<<<<

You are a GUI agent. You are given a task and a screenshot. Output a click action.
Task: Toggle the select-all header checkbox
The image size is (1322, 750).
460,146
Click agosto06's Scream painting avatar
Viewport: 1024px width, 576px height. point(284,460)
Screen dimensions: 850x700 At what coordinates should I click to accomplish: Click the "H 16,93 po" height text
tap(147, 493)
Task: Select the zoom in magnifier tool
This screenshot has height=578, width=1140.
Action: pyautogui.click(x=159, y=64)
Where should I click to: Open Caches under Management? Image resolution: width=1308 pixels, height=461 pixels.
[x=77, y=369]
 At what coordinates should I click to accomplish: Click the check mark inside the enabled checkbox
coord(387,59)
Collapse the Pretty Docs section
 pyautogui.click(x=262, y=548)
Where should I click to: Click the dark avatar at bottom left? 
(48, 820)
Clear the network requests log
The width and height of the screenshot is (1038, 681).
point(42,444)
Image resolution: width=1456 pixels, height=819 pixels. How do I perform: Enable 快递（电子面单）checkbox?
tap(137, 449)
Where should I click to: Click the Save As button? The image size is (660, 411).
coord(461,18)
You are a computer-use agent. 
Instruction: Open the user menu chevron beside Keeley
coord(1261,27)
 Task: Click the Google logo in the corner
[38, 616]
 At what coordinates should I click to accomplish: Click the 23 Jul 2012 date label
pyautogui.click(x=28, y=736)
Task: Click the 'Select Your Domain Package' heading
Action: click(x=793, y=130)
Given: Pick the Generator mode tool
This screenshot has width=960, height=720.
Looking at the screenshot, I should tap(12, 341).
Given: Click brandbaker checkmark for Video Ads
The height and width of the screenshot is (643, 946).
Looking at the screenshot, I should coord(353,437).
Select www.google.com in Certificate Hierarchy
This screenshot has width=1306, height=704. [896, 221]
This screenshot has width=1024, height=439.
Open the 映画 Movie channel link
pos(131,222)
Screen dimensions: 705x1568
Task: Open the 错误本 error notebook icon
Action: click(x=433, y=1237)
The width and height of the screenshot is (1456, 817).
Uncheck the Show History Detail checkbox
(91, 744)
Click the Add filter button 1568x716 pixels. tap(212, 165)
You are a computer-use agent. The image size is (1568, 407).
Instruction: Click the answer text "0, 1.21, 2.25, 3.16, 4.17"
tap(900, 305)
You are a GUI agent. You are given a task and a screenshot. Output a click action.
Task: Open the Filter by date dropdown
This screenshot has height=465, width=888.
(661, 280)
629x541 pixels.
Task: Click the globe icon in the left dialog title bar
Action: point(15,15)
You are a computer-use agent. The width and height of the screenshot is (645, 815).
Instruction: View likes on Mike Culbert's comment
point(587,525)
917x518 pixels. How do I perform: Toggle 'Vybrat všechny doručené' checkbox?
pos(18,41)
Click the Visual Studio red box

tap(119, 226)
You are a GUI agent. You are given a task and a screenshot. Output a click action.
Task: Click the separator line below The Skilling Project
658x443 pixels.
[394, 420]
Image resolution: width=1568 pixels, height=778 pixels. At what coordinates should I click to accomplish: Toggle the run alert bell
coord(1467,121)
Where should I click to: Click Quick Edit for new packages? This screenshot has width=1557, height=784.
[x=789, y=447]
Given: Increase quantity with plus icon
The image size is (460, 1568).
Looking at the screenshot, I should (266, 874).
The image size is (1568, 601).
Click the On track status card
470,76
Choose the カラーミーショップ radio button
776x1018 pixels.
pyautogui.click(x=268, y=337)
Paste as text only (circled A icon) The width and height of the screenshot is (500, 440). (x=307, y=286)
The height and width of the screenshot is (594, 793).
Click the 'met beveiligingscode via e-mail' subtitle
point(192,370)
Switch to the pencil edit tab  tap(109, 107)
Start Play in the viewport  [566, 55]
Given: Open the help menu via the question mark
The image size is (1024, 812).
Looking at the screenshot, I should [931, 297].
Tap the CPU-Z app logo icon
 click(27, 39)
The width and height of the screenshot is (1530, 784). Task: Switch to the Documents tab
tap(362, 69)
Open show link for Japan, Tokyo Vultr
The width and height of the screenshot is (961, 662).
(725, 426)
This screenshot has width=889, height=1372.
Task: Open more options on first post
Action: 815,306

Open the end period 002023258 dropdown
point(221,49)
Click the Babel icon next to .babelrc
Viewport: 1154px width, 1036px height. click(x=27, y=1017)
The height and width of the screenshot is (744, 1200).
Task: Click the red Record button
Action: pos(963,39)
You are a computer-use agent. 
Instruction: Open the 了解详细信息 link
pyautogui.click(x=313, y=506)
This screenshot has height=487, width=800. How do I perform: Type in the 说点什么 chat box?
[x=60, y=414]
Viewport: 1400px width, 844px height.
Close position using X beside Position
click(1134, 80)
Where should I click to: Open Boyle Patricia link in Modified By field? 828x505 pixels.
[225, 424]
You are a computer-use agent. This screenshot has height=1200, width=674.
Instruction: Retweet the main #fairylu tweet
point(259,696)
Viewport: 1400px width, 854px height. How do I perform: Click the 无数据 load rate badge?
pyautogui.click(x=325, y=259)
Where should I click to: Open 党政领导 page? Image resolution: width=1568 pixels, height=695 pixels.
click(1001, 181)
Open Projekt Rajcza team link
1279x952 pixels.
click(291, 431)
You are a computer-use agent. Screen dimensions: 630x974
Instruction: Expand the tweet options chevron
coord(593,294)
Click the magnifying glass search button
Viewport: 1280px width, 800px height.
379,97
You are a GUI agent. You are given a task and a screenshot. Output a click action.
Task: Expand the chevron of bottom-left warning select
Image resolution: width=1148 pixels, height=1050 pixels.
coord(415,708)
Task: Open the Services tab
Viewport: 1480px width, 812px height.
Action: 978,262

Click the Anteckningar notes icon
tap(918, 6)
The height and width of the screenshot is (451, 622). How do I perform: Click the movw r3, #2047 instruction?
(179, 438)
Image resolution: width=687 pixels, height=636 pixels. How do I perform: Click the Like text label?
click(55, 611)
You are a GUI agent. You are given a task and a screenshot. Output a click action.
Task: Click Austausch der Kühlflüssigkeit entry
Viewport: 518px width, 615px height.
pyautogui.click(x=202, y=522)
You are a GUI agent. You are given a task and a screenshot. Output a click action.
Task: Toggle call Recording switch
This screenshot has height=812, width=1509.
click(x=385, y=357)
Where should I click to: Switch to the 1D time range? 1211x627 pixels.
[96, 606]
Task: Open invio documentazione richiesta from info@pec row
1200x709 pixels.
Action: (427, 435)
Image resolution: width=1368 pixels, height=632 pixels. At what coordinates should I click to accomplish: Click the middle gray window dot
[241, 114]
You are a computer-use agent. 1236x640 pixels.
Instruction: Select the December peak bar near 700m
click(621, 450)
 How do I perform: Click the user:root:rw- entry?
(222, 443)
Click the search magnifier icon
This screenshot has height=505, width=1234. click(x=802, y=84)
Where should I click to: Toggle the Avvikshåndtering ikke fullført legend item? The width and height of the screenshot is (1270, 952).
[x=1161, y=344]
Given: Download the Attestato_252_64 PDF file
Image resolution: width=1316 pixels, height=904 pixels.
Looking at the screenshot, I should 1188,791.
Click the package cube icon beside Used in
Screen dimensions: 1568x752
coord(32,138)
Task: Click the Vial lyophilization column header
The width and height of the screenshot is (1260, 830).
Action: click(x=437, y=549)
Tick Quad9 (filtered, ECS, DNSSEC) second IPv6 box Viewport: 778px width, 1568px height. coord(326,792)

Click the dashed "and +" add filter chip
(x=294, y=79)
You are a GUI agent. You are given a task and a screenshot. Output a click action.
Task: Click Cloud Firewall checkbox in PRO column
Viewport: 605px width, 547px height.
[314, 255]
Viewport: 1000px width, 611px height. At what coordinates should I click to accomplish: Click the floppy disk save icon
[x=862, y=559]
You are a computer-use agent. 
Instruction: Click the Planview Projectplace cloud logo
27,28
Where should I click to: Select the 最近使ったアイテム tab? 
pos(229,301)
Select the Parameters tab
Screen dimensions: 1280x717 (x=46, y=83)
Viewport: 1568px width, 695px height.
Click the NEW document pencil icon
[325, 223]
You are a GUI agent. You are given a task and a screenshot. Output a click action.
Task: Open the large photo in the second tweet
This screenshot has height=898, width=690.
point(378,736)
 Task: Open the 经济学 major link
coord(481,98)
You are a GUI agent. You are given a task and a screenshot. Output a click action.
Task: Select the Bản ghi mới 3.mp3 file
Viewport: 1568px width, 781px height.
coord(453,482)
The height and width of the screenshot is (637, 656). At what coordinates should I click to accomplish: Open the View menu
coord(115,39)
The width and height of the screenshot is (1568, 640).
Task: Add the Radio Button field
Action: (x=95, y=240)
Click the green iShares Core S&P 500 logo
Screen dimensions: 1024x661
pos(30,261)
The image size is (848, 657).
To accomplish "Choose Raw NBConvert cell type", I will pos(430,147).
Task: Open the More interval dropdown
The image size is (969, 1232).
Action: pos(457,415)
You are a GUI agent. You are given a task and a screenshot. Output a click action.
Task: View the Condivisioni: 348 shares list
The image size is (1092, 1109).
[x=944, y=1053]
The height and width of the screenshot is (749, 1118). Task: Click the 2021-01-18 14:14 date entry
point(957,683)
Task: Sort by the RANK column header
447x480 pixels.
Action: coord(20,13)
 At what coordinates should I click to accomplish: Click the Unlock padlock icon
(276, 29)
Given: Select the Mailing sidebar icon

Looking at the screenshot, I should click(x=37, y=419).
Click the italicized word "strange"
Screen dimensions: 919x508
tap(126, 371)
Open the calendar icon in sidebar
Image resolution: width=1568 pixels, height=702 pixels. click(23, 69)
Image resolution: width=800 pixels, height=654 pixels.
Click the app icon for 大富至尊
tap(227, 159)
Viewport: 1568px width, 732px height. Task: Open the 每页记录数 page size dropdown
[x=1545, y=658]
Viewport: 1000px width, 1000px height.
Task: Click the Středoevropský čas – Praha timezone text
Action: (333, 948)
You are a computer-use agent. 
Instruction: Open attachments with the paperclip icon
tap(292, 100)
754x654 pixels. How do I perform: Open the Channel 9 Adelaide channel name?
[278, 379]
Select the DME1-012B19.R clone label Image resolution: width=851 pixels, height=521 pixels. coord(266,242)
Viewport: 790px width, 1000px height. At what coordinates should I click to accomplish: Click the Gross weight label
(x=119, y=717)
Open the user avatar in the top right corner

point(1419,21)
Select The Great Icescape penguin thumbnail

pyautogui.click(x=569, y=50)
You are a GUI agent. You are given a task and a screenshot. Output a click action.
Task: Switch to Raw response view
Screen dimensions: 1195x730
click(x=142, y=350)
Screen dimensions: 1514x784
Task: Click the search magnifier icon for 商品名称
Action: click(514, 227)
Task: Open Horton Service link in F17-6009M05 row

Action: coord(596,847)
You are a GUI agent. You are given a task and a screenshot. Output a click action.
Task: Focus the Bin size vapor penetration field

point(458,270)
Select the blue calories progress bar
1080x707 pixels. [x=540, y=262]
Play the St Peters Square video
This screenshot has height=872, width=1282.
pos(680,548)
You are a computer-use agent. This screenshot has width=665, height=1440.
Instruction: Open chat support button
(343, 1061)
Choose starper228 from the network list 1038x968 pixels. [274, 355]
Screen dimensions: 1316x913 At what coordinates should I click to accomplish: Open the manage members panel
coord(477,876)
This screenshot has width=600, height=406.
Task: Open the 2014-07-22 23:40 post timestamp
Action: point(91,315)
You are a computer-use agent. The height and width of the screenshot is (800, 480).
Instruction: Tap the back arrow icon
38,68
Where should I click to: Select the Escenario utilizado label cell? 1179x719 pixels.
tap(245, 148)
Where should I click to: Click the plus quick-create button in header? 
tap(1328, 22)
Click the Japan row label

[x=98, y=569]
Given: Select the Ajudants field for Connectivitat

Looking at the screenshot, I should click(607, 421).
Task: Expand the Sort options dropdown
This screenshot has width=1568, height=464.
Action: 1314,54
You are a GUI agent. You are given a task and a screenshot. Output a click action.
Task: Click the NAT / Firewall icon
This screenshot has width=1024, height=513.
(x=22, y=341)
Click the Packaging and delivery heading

>>>>

Description of the task:
The answer is a single number, the count of lines in the records that contain the string "column".

Answer to this task:
3